Casino managers typically start out in an entry-level position. You are most likely to find one at casinos in Nevada. Other opportunities are available on riverboat and racetrack casinos and at casinos on Native American reservations. At a minimum, most casinos prefer to hire entry-level workers who have a high school diploma or GED.

The U.S. Bureau of Labor Statistics (BLS) reported that approximately 178,700 people worked in the gaming services industry in 2008 ( Of these, entry-level slot key workers and gaming and sports book writers and runners accounted for about 24,400 and 16,200 jobs respectively. Employment in the industry was projected to grow 14% from 2008-2018, but competition for jobs was expected to be intense.

Step Two: Complete a Training Program

You can access training in multiple forums, depending on your interests and location. For example, almost all casinos have an in-house training program. To provide this training, some casinos partner with community colleges and 4-year schools to offer certificate programs.

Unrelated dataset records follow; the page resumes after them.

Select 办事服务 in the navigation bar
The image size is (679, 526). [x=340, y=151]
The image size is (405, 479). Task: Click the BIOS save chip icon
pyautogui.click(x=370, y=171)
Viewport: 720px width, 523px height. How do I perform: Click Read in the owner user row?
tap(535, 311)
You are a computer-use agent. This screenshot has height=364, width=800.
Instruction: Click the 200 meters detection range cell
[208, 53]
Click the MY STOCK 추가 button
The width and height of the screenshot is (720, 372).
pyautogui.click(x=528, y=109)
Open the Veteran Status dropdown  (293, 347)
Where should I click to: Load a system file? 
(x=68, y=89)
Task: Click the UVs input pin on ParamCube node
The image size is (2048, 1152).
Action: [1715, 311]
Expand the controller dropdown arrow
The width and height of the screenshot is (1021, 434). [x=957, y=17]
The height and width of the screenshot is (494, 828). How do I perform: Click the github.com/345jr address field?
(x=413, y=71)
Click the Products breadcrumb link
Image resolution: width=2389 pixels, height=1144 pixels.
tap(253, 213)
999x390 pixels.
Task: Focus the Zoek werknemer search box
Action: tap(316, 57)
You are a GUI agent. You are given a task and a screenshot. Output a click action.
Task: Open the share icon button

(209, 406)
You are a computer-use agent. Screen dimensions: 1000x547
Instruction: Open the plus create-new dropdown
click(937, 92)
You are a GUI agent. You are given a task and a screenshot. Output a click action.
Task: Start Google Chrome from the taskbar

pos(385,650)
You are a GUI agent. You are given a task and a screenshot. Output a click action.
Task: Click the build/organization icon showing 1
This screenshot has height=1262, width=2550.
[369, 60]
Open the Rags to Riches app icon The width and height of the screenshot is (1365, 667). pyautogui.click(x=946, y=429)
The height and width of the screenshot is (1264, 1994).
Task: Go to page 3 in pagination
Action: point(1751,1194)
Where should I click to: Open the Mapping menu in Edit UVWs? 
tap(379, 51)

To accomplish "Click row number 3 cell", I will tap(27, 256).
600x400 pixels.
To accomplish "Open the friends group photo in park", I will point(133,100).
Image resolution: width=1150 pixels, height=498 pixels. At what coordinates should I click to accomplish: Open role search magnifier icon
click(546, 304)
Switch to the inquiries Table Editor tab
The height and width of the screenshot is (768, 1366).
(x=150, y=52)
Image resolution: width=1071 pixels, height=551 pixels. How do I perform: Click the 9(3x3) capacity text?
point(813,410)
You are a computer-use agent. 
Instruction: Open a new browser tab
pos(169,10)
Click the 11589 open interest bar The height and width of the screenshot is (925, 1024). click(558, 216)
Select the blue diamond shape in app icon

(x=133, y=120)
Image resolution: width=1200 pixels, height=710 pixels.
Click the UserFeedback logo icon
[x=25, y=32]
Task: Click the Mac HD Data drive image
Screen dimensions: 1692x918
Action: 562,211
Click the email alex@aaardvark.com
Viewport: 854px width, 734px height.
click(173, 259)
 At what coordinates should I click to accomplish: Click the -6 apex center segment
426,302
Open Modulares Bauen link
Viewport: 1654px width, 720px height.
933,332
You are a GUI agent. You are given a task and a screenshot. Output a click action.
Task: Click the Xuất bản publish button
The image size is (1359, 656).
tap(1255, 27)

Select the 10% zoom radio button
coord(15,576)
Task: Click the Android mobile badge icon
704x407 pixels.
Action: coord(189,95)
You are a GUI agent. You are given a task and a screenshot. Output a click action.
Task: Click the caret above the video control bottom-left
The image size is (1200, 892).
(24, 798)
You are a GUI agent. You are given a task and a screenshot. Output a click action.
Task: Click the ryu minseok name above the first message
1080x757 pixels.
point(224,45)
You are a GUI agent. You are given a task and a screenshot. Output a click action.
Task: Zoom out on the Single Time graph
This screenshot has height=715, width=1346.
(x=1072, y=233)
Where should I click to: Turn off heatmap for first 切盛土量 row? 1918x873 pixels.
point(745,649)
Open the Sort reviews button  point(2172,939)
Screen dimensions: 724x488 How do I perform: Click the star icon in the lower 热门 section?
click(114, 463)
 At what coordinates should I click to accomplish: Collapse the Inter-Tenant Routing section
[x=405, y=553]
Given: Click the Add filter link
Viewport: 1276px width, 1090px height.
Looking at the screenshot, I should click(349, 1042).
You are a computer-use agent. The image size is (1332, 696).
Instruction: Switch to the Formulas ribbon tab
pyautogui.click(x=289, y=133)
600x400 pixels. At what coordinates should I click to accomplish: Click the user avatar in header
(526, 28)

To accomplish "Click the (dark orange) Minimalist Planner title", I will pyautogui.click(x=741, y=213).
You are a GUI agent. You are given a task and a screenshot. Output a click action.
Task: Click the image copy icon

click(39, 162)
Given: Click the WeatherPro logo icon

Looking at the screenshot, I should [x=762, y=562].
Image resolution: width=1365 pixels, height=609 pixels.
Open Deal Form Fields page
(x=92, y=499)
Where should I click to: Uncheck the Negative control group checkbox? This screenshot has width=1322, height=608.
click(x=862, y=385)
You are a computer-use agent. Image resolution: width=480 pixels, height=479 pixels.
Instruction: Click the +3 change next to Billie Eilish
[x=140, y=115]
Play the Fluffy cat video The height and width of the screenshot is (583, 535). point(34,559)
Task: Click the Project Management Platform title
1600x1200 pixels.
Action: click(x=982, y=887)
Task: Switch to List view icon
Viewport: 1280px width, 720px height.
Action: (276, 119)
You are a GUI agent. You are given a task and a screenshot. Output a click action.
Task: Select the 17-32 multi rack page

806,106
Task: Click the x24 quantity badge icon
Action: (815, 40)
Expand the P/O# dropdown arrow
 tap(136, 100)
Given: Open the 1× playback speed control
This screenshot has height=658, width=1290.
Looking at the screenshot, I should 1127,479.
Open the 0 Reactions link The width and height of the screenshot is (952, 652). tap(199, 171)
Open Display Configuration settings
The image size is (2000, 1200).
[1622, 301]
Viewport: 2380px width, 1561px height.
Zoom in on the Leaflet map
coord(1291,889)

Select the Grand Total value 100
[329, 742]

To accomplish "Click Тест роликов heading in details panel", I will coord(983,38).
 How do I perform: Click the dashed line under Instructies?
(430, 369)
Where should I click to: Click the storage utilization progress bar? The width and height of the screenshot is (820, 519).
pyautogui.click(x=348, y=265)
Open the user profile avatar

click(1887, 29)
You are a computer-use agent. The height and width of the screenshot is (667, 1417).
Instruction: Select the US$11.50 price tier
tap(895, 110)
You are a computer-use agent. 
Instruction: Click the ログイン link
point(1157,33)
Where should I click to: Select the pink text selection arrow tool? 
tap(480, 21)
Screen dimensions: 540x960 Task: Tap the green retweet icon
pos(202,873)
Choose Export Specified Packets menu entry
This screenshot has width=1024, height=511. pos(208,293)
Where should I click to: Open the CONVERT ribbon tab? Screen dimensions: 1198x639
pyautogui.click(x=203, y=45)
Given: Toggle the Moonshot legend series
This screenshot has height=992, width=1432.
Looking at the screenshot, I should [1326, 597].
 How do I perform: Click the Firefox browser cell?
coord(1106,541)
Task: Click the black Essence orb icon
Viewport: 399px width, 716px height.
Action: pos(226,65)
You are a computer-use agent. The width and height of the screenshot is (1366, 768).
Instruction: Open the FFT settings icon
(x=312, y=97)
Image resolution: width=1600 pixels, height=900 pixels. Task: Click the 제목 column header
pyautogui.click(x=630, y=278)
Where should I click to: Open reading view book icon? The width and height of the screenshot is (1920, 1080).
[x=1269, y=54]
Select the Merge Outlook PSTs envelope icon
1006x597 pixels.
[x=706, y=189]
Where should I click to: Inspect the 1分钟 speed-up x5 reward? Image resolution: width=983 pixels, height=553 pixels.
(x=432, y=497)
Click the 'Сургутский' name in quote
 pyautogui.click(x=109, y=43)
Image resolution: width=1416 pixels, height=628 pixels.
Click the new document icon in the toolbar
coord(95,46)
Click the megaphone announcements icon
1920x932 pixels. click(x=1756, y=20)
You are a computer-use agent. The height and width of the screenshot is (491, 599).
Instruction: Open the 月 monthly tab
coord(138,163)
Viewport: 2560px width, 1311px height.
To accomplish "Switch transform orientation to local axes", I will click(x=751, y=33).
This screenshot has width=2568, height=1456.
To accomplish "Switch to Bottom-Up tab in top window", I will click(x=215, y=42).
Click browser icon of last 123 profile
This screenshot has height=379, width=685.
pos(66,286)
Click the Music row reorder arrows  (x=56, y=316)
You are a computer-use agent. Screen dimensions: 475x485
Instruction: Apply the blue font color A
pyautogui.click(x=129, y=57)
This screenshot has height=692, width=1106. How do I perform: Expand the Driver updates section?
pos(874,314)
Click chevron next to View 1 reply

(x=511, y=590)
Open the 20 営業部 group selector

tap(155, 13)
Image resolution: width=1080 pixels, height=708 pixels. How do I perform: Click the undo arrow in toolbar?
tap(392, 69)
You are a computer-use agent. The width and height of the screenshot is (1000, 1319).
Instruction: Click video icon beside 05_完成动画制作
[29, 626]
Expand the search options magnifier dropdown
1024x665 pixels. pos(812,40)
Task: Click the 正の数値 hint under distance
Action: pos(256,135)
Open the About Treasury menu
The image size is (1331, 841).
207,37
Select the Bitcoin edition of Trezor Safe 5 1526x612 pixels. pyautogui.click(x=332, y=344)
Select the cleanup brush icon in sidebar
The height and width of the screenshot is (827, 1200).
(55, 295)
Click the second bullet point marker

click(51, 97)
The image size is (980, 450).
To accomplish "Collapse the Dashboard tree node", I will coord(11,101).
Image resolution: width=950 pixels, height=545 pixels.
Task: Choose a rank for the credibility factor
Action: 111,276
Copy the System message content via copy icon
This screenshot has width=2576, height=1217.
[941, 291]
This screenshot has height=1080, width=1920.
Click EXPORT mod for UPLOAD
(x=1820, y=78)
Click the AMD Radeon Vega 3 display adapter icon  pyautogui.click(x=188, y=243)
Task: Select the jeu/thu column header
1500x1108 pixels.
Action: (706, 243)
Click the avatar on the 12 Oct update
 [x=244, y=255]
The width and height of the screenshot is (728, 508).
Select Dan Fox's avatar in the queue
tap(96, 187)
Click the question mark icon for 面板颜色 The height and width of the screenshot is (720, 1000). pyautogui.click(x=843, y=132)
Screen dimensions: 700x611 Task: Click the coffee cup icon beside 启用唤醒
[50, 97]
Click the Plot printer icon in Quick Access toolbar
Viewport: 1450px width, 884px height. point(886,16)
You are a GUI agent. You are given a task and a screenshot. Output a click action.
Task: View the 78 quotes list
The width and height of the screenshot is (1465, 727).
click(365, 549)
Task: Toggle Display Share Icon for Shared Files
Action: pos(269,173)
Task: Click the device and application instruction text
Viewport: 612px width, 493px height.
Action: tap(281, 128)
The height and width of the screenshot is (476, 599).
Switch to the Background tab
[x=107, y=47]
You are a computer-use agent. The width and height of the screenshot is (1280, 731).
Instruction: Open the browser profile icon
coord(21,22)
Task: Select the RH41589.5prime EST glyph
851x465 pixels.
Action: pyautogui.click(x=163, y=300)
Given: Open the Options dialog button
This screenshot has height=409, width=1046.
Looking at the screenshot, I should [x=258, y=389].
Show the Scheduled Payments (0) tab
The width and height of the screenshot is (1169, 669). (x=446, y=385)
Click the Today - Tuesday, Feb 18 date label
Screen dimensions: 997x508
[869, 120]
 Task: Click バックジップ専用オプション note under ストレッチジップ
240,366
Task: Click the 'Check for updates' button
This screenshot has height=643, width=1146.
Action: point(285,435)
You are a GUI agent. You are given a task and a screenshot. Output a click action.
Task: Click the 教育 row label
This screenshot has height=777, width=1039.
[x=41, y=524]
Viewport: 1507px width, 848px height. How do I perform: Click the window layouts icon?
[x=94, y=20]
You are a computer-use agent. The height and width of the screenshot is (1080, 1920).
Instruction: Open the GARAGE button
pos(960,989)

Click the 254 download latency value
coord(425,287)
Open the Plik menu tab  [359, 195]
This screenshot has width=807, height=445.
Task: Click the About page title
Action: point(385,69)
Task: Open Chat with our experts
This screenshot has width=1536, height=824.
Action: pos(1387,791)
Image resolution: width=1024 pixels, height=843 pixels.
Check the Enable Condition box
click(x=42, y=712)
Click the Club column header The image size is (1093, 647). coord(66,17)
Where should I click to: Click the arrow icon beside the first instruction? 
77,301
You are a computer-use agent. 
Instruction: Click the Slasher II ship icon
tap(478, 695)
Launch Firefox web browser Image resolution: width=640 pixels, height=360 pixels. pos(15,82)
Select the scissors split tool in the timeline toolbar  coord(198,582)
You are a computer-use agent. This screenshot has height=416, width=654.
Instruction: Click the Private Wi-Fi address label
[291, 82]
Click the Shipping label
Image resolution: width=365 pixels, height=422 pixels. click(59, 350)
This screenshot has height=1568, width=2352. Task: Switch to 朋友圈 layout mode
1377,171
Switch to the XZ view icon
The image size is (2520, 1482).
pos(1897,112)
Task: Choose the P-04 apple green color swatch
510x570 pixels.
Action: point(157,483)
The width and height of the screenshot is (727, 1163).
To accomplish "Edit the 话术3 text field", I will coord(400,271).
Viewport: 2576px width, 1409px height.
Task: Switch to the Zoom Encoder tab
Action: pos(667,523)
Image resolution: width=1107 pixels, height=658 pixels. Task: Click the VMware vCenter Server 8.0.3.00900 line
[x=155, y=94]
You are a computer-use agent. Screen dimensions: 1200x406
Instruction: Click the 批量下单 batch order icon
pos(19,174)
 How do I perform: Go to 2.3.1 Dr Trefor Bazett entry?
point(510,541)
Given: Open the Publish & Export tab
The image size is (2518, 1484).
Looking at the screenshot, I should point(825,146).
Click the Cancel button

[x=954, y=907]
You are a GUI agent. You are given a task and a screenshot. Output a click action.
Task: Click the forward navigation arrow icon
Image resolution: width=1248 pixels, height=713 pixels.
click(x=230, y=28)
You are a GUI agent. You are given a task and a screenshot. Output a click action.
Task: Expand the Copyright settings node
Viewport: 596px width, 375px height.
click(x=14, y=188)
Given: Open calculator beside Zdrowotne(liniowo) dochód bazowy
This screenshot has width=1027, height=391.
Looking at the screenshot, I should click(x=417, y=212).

However, some of the largest casinos own and operate training schools.

Whichever option you choose, you'll receive an overview of basic casino operations. Your program's content may address fundamentals like surveillance and security, floor management, casino marketing, gaming regulations and customer service. Training might also prepare you for specific positions, such as slot attendant, cashier or dealer.

Step Three: Obtain a Gaming License

All gaming workers, including casino managers, need to be licensed by a state casino control board, casino commission or other regulatory agency. You will need to meet the state's age threshold for licensing. Then, you'll provide a photo ID, pay a fee and pass a background check and drug test. Some states may only grant you a license if you're a resident.

Step Four: Earn an Associate's Degree or Bachelor's Degree

An associate's degree or bachelor's degree isn't required to become a casino manager, but earning a degree can help you acquire a stronger base of casino knowledge to supplement what you learn through direct experience. Degree programs adapt general business and management concepts to the casino environment as well as explore gaming-specific subjects. Possible course topics include internal casino organization and interactions, casino accounting and human resources management. You may also study food and beverage management, public relations and the gaming industry's social and economic impact on society. Associate's degrees may be earned in two years and bachelor's degrees in four years.

Step Five: Advance Your Career

Your willingness and ability to learn new jobs will influence how far you advance. A slot attendant can rise to become a slot floor supervisor, for example; however, to move beyond that, you should become a dealer for the various table games including poker, blackjack, craps, roulette and baccarat. From there you could rise to the managerial level. Sometimes aspiring casino managers advance by changing jobs to successively larger and more popular casinos. According to the BLS, gaming dealers held 91,100 jobs, while gaming supervisors held 40,900 jobs and gaming managers held 6,200 jobs as of 2008. Employment of casino managers was expected to grow 12% between 2008-2018.